SOURCE EXCERPT →

·····

Repost: The Perm

This is one of the first stories I ever posted on this here blog and I was speaking to some friends the other day who had never heard it, so, I thought I’d post it again so you can laugh heartily and take the piss out of me. I’m a giver.
As a broke, starving student, I was always on the look out for quick money earners, so when one of the top hair salons in London said they were looking for hair models, I jumped at the chance.
I went to the salon and they took some head shots of me while hairdressers stood around oohing and ahhing over my waist-length locks.
We flew to Dublin for a big hair show. The hairdressers set up and I made myself comfortable in the salon chair. Three of them came and stood behind me, ruffling my hair and conferring with each other on style and cut. It was decided I would lose a good deal of the length (which I didn’t mind too much. Hair grows back) and get a perm. Wait. Did they just say ‘perm’? I thought that word was last used sometime around 1994. I ask them and they verified that they did, in fact, say perm. This would be their first demonstration, intended to bring the perm back. I sighed, closed my eyes, thought of the money and heard the first few snips.

·····

EXERCISE PROMPT → Please repeat the blog post about the perm from "As a broke, starving" to "my waist-length locks.", swapping "London" for "Manchester".

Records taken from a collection
·····

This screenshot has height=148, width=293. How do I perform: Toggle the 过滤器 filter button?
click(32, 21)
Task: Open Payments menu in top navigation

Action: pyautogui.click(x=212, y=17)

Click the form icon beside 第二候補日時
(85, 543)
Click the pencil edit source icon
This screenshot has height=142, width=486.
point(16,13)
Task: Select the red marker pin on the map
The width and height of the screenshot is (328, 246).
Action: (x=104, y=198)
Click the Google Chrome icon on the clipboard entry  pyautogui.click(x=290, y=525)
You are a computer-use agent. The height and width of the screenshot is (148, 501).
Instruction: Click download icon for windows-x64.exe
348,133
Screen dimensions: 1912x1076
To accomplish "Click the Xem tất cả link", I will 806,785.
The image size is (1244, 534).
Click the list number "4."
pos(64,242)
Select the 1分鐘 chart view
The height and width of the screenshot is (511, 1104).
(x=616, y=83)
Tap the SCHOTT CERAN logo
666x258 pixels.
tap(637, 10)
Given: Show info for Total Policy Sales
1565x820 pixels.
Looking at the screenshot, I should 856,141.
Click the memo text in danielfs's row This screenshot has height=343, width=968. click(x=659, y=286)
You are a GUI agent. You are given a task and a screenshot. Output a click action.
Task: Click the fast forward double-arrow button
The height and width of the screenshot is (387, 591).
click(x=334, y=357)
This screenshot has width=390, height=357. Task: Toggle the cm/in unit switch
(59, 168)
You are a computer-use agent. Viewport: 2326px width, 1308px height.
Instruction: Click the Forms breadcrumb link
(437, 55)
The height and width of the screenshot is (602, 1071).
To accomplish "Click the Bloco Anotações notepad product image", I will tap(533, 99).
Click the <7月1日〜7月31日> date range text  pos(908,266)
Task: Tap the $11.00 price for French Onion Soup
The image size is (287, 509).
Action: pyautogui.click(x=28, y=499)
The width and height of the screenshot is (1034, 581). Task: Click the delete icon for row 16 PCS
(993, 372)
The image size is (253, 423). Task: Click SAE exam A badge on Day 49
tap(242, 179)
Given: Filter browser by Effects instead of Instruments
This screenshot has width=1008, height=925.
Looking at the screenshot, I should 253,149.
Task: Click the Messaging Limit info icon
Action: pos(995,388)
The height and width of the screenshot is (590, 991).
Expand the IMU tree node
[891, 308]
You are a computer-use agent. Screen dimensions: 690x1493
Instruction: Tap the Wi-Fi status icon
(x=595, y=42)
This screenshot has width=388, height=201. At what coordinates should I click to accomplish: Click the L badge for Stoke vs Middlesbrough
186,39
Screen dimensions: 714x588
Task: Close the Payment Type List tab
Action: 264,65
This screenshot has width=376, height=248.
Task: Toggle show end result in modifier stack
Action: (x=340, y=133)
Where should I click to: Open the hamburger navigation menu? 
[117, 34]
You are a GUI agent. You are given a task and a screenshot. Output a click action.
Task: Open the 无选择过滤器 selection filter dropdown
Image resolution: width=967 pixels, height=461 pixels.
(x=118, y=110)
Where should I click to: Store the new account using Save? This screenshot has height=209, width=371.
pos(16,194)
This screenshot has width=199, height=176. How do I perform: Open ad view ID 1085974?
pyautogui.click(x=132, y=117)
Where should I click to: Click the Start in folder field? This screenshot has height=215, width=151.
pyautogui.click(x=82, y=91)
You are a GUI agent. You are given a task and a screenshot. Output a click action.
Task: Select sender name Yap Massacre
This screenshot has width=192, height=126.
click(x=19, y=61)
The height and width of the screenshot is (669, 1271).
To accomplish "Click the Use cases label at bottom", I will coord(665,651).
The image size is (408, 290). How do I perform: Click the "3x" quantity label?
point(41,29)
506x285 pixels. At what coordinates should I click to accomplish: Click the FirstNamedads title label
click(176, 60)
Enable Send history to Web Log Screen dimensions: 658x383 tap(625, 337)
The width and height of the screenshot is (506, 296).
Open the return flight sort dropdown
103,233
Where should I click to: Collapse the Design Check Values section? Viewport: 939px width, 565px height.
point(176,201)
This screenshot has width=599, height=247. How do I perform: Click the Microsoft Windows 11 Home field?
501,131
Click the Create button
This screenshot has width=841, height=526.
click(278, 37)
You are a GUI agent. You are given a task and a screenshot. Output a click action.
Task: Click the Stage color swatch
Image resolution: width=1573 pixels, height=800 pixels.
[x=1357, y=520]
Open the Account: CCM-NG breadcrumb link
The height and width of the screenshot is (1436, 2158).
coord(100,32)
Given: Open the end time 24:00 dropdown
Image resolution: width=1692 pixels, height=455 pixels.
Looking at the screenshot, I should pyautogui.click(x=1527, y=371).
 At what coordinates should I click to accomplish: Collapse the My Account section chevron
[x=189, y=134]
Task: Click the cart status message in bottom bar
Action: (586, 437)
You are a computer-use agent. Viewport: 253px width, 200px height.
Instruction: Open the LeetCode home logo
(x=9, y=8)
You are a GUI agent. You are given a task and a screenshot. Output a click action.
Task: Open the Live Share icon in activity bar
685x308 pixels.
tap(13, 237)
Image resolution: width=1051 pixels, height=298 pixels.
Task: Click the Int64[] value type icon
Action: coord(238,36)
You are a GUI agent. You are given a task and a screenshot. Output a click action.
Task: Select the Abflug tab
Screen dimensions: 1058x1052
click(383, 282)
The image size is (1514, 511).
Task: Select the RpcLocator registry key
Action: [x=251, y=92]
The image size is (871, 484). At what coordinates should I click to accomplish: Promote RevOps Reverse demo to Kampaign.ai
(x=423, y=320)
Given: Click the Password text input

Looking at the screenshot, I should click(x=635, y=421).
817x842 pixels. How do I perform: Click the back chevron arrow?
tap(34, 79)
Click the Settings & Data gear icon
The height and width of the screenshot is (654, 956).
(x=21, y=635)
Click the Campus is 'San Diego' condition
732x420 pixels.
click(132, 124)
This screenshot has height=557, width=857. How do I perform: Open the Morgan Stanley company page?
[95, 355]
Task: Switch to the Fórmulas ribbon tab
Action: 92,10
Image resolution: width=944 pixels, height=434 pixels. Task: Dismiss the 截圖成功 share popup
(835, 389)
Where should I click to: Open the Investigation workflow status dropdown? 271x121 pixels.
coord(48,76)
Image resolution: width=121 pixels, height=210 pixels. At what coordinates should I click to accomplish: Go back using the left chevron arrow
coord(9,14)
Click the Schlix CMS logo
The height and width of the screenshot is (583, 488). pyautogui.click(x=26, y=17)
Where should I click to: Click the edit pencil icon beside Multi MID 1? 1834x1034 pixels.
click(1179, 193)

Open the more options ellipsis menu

·····

RESULT OF THIS TASK →
As a broke, starving student, I was always on the look out for quick money earners, so when one of the top hair salons in Manchester said they were looking for hair models, I jumped at the chance.
I went to the salon and they took some head shots of me while hairdressers stood around oohing and ahhing over my waist-length locks.